Et côté slogans ? « Ils mentent et se partagent les richesses de la République », ou encore celui-ci, scandé en cœur : « De l’argent pour les salaires et les retraites, pas pour les actionnaires ». Plus silencieux, un homme tire un cercueil sur lequel il a écrit : « Ma retraite avant d’être dedans ».

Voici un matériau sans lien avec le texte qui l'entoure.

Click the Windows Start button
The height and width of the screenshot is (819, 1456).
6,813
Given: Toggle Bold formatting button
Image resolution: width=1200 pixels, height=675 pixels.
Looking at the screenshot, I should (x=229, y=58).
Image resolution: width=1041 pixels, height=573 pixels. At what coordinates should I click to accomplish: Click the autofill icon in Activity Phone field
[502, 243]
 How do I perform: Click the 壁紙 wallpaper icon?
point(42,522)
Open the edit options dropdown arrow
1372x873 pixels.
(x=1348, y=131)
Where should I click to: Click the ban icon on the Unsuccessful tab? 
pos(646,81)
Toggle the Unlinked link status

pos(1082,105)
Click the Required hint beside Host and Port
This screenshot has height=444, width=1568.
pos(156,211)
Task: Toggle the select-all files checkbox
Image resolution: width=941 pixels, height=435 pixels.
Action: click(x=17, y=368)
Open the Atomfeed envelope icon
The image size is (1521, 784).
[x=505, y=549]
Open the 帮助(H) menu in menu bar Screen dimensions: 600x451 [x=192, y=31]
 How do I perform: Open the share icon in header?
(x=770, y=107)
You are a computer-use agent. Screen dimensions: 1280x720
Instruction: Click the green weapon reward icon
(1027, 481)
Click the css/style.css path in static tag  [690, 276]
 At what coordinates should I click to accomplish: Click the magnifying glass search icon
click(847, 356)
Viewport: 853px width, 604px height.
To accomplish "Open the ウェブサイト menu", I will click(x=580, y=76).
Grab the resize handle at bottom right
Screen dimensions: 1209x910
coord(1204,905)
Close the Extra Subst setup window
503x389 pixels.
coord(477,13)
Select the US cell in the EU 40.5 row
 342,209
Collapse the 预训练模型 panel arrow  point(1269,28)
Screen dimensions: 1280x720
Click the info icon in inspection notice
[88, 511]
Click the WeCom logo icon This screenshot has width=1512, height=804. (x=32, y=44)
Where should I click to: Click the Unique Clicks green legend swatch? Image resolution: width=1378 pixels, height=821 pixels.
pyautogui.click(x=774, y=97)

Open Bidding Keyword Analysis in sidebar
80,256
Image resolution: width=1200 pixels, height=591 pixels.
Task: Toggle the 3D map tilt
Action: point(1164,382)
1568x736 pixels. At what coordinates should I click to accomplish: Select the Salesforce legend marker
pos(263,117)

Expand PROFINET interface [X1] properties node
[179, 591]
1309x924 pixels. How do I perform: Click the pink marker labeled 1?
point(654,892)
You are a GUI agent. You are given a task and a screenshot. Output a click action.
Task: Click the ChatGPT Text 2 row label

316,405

À Marseille, ils sont 200.000 manifestants selon les organisateurs, 27.000 selon la police. Où se trouve la vérité ? Entre les deux, peut-on affirmer sans grand risque de se tromper. Une certitude : les chiffres sont en hausse par rapport au 24 juin, où les syndicats avaient annoncé 120.000 personnes et la police 14.500.
Au porte-voix, ça ne lésine pas : « Y en a marre de se faire défoncer la gueule par tous les privilégiés », crie la CGT. Et tout le monde chante : « Tout est à nous, rien n’est à eux. » Un homme brandit une pancarte : « Sarko, voleur de retraite ! » Une femme a écrit sur son débardeur « Maintenant ou jamais ! » D’autres, enfin, crient : « Le capitalisme à la retraite ! »

À Rennes, entre 21 000 personnes (police) et 40 000 (syndicats) ont défilé ce midi. Tous les secteurs professionnels étaient à peu près représentés, du personnel hospitalier à l’industrie automobile, des enseignants aux métiers du bâtiment, même si la fonction publique a encore apporté la majeure partie des troupes, bien rangées derrière les banderoles syndicales.

À Orléans, 11.500 manifestants selon la police, 30.000 selon les organisateurs, ont défilé ce matin dans les rues d’Orléans, pour marquer leur hostilité à la réforme des retraites. Des jeunes, des retraités, des agents de la fonction publique, des salariés du privé, tous se sont retrouvés place du Martroi vers 10h30 pour entamer une grande boucle dans les rues de la ville.